There’s also this thing called the sleep or rest rule that states that, “travel away from the tax home must be of such duration or nature that the round trip cannot reasonably be expected to be completed without (the taxpayer or employee) being released from duty or otherwise stopping the performance of regular duties, for sufficient time to obtain substantial sleep or rest”. Essentially this means that your job duties require you to be in a location away from your Tax Home for more than one working day.
If you are away from your tax home and you meet the sleep or rest rule, then, for tax purposes, you are traveling.
The cost of getting to and from your destination and the cost of moving in and around your destination IS your transportation.
Your airfare, train fare, bus fare...to and from a travel destination is fully deductible provided the trip is PRIMARILY for business. It does not have to be 100% for business.
Conversely, transportation in and around your travel destination is only deductible for the time that the trip is entirely for business.

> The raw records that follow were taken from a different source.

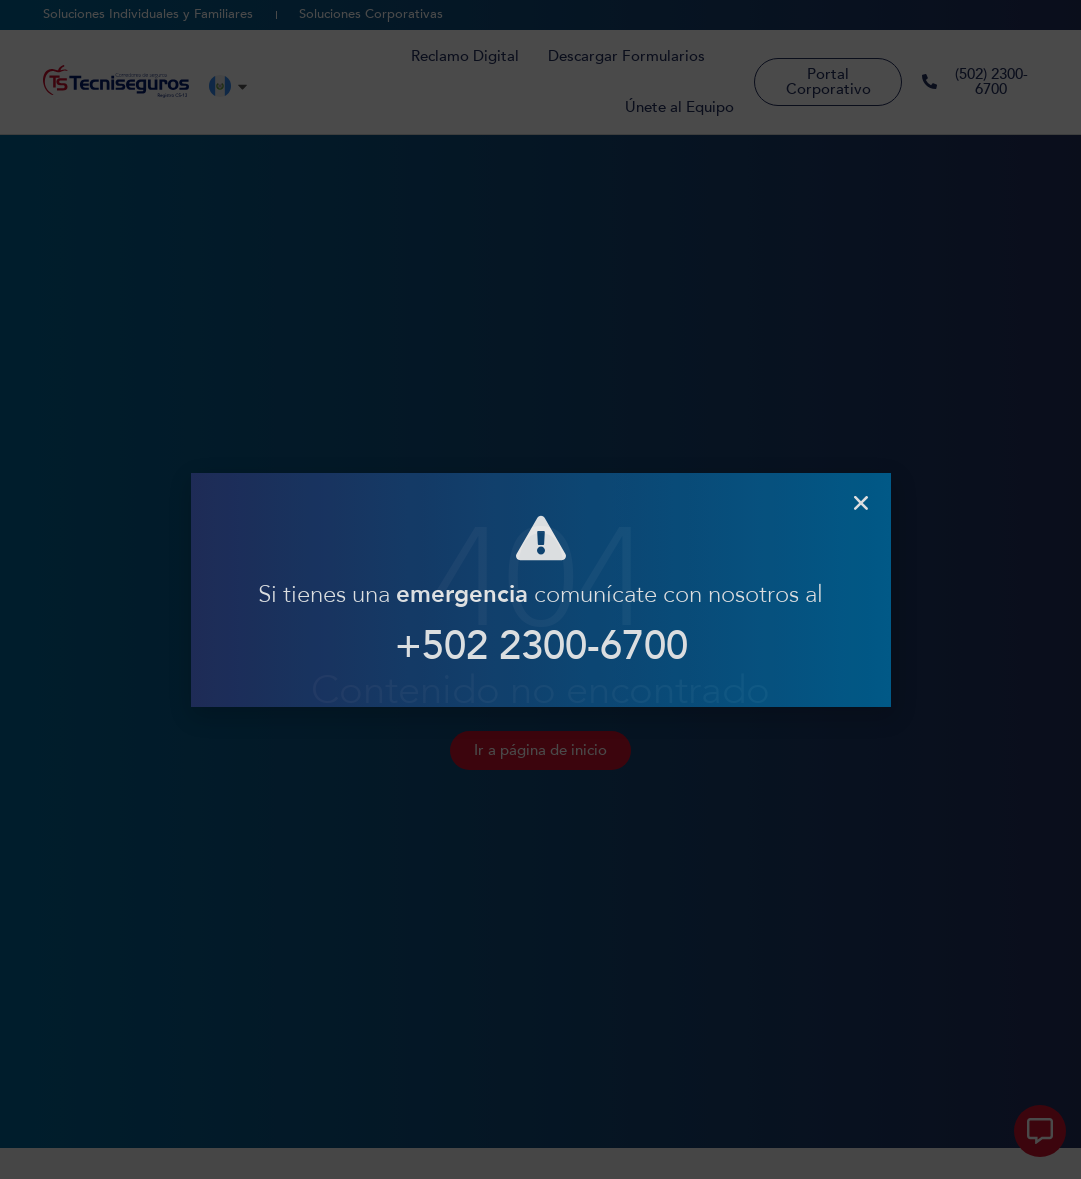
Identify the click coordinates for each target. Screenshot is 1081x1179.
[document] (540, 589)
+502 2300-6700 (540, 646)
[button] (861, 503)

This type of transportation includes taxis, commuter buses, and airport limousines you take between the airport, or train station, and your hotel. It also includes those costs incurred for moving between your hotel and the work location of your clients OR your business meeting place OR your temporary work location.
Next we’ll be talking about meals while you’re on your trip...

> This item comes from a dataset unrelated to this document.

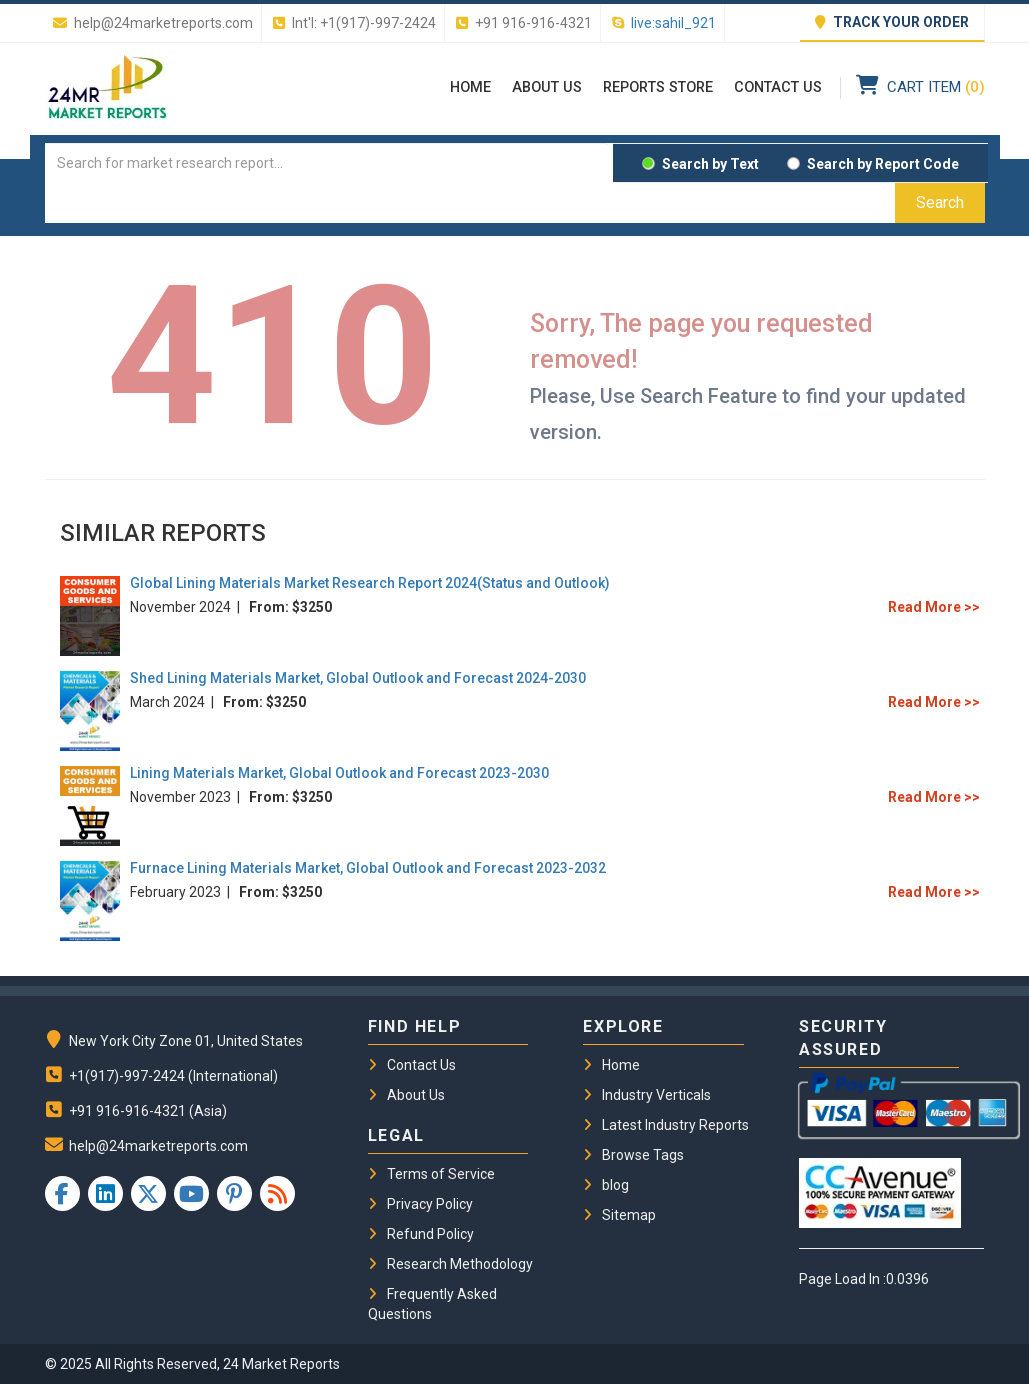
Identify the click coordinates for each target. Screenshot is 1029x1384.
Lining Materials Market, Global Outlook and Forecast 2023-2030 (339, 773)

As with meals in or around your tax home, travel meals are generally only fifty-percent deductible. The idea behind this limitation is that you would need to eat regardless of any business motive or distance from your home.
You have two methods for figuring your meals expense. One (1) is by using the actual cost method and the second is the standard meal allowance.
The actual cost method is pretty self-explanatory. If you use this method, you must maintain records of the actual cost incurred (i.e. receipts, location, etc.).
If instead you choose to use the standard meal allowance, you get to take a deduction based off the per diem rates the IRS releases on an annual basis.
The notice the IRS issue gives a different per diem rate for “high-cost” localities and “low-cost” localilities.
Even if you use the standard meal allowance method, you still have to have to keep records proving the time, place, and business purpose of the travel. It’s also important to note that if you’re giving your employees a per diem payment instead of reimbursing actual expenses, your are to deduct the LESSER of whatever you paid them or the amount issued on the IRS notice; it cannot be more!
The last thing we’ll be talking about in this section, is paying for a place to stay, while you’re away! That’s lodging expense.
Generally, only lodging expense while traveling away from home are deductible. However, expenses paid or incurred for lodging while not traveling away from home can be deductible if they are in connect with carrying on a taxpayer’s trade or business, taking into consideration all facts and circumstances.
When you’re traveling, you’re typically only allowed a deduction for the days you’re actually working, though there are exceptions like if you’re working two consecutive weeks with a regular weekend off.